**Given passage**.
--*--

# the worst name in the world...



## e.Blackstar (Aug 12, 2004)

Hey people! of all the people that I know, I have the most awful name! (No, its not, like, Fruitcake, or Sjhhhjhgf, or anything) 

My full name is Maria Elise Staubus.

Maria-there are absolutly WAY too many songs with the name Maria in them. Think 'Sound of Music', 'West side story', a bunch of Spanish songs, and of course, the every present Latin, "Ave Maria" (hail Mary) ones. People have been singing them at me for 14 YEARS!!!!! (plus, there aen't any nicknames for Maria besides Ria or maybe May. Nope, not happenin')


Elise-In America, at least, that's like Shirley or Jane or Beverly or Beatrice. Urgh.

Staubus-Terrible! awful, disgusting! in German, Staub means 'dirt'. The early Staubuses were farmers. 

So, we have 'awful way-too-sung-about old-fashioned piece of dirt'. Great huh? does anyone else have awaful names, or am I alone in my depression?


----------



## Aragorn21 (Aug 12, 2004)

Eh, it's not that bad.  It is an easy name to make fun of though, just tell them if they do make fun of your name you'll knock their lights out.


----------



## Nenya Evenstar (Aug 13, 2004)

Actually. . . .

I've always liked the name Maria. I've never once met a Maria in my life who was rude. The very name seems to hint at a kind, sweet soul.

--*--

**Exercise set**.
1. According to the forum thread about names, what does the German word Staub mean?
2. Rewrite the forum thread about names from "## Aragorn21 (Aug" to "(Aug 13, 2004)", swapping "make fun of" out for "tease".
The records have nothing to do with the forum thread about names.

--*--

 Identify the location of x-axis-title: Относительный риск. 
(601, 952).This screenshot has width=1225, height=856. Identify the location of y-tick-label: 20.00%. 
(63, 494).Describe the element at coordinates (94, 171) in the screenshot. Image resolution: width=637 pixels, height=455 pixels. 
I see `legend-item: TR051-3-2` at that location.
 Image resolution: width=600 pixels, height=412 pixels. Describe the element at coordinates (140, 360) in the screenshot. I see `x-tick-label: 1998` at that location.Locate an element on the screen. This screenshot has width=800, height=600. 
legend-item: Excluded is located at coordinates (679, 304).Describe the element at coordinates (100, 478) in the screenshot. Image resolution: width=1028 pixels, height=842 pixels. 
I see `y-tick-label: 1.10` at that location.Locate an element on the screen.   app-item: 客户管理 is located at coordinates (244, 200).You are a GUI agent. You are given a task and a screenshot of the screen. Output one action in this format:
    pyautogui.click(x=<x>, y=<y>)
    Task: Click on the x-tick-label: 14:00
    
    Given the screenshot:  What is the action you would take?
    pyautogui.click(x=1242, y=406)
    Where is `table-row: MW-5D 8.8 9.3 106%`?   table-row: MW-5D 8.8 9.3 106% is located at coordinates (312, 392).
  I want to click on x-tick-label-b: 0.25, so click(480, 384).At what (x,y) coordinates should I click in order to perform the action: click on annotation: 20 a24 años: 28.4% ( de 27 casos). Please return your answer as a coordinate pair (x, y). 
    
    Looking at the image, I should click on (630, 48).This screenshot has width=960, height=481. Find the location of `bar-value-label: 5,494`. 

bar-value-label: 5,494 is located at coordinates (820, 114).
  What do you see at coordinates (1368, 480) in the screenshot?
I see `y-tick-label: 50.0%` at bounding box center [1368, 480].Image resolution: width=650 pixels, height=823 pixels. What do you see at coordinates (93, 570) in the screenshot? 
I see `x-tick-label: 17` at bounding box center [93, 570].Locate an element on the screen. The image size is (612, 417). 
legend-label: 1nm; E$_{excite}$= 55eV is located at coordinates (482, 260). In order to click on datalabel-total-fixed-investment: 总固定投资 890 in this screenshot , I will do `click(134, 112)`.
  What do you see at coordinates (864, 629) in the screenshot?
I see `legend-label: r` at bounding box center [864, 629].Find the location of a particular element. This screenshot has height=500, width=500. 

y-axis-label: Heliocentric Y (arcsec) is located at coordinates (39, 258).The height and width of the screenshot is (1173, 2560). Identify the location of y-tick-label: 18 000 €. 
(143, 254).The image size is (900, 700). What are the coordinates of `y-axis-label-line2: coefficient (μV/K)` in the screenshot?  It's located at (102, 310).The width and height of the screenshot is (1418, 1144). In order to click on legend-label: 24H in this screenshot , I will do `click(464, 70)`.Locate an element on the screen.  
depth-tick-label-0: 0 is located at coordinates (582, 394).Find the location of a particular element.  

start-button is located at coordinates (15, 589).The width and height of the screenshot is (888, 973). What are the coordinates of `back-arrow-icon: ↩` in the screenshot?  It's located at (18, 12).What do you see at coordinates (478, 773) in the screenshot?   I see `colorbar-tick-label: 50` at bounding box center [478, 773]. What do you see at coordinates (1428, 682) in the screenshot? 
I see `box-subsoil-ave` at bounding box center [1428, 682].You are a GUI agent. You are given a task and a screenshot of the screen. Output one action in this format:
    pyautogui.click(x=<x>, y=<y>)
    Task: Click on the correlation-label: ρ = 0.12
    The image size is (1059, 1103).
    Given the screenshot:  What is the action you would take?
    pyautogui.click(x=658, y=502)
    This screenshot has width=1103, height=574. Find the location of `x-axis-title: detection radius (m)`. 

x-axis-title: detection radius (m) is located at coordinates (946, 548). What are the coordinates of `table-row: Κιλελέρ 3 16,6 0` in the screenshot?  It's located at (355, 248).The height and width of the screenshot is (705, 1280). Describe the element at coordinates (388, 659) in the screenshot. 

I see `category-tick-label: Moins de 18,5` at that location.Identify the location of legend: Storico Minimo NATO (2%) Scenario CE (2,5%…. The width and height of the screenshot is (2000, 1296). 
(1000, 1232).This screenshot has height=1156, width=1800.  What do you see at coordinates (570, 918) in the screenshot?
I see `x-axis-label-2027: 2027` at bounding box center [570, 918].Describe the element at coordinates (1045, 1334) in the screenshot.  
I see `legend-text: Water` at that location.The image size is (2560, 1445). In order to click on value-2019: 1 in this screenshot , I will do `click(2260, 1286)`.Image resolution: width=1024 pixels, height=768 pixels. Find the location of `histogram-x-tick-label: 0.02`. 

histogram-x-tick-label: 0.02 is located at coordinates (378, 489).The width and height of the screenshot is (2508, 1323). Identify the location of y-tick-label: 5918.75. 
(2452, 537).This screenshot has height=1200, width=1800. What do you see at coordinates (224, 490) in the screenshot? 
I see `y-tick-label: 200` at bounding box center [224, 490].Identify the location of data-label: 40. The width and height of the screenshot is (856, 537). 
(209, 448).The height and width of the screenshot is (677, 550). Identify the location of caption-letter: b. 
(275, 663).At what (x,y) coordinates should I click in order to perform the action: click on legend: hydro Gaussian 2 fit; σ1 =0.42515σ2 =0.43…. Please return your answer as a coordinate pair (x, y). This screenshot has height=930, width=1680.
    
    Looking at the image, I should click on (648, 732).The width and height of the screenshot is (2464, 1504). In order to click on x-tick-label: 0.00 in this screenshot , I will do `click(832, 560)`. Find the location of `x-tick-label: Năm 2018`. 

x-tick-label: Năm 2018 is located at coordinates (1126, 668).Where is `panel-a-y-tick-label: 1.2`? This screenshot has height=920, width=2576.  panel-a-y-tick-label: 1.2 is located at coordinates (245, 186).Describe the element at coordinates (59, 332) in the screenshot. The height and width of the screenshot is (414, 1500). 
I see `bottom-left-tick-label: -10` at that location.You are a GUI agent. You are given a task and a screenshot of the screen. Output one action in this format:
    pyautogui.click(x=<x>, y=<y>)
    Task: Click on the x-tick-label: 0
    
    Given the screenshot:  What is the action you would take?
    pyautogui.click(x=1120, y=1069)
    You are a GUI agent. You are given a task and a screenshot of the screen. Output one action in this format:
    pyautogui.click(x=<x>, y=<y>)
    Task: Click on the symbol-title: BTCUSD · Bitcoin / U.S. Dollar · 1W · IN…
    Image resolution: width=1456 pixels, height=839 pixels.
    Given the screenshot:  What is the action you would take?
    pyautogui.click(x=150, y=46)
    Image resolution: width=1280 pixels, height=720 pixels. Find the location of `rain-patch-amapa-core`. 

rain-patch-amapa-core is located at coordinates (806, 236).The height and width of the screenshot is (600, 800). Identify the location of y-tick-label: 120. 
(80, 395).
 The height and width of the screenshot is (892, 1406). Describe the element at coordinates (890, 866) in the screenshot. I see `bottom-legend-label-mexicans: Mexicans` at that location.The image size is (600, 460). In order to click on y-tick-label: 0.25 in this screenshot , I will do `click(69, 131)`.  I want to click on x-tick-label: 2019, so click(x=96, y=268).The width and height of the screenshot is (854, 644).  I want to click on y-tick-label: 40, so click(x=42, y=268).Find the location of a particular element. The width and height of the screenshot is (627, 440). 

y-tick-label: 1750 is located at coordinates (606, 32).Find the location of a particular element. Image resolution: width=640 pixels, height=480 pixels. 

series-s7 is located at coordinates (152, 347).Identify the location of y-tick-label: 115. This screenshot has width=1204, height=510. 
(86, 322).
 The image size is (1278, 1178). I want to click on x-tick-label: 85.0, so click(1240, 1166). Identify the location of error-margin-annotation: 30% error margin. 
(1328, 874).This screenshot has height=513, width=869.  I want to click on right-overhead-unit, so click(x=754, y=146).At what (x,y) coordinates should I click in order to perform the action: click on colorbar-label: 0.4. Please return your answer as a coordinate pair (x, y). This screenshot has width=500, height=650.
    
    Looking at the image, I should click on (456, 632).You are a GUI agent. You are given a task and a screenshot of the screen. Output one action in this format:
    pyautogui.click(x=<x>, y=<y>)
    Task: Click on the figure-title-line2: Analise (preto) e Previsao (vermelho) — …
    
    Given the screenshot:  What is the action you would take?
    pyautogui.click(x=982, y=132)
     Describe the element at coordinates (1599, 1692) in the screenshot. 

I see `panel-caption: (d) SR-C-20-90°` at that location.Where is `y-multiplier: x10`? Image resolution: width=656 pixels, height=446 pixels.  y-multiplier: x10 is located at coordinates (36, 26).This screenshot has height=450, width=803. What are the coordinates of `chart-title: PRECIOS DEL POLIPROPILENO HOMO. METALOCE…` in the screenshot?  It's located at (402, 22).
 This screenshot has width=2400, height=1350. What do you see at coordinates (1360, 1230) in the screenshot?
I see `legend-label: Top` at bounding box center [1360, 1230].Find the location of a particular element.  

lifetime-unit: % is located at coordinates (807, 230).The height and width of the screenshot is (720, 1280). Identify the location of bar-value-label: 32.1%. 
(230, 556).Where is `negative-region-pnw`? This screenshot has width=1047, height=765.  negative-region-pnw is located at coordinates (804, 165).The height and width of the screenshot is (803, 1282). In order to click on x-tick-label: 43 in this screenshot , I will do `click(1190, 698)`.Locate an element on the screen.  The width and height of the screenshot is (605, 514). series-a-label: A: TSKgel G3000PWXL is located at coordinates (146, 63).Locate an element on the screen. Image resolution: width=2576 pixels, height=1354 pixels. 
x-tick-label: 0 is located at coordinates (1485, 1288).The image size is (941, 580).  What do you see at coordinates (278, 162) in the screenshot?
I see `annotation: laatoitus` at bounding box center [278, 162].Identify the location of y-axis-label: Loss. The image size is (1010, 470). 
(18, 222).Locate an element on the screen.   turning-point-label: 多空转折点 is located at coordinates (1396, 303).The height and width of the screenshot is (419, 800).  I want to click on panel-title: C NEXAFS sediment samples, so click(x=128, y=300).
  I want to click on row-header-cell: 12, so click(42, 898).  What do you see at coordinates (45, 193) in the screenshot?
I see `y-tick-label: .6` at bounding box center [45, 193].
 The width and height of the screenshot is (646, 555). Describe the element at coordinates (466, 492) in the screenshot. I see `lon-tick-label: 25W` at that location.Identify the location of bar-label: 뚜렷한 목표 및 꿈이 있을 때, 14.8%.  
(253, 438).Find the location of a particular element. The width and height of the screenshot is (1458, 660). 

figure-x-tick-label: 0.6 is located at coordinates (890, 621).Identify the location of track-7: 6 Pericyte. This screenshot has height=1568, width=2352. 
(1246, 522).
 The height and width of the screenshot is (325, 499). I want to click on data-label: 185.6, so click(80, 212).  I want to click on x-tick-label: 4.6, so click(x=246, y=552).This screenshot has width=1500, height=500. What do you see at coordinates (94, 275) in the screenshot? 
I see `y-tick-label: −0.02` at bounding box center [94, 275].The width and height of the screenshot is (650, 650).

--*--

**Results for each task**.
1. It means "dirt."

2.
## Aragorn21 (Aug 12, 2004)

Eh, it's not that bad.  It is an easy name to tease though, just tell them if they do tease your name you'll knock their lights out.


----------



## Nenya Evenstar (Aug 13, 2004)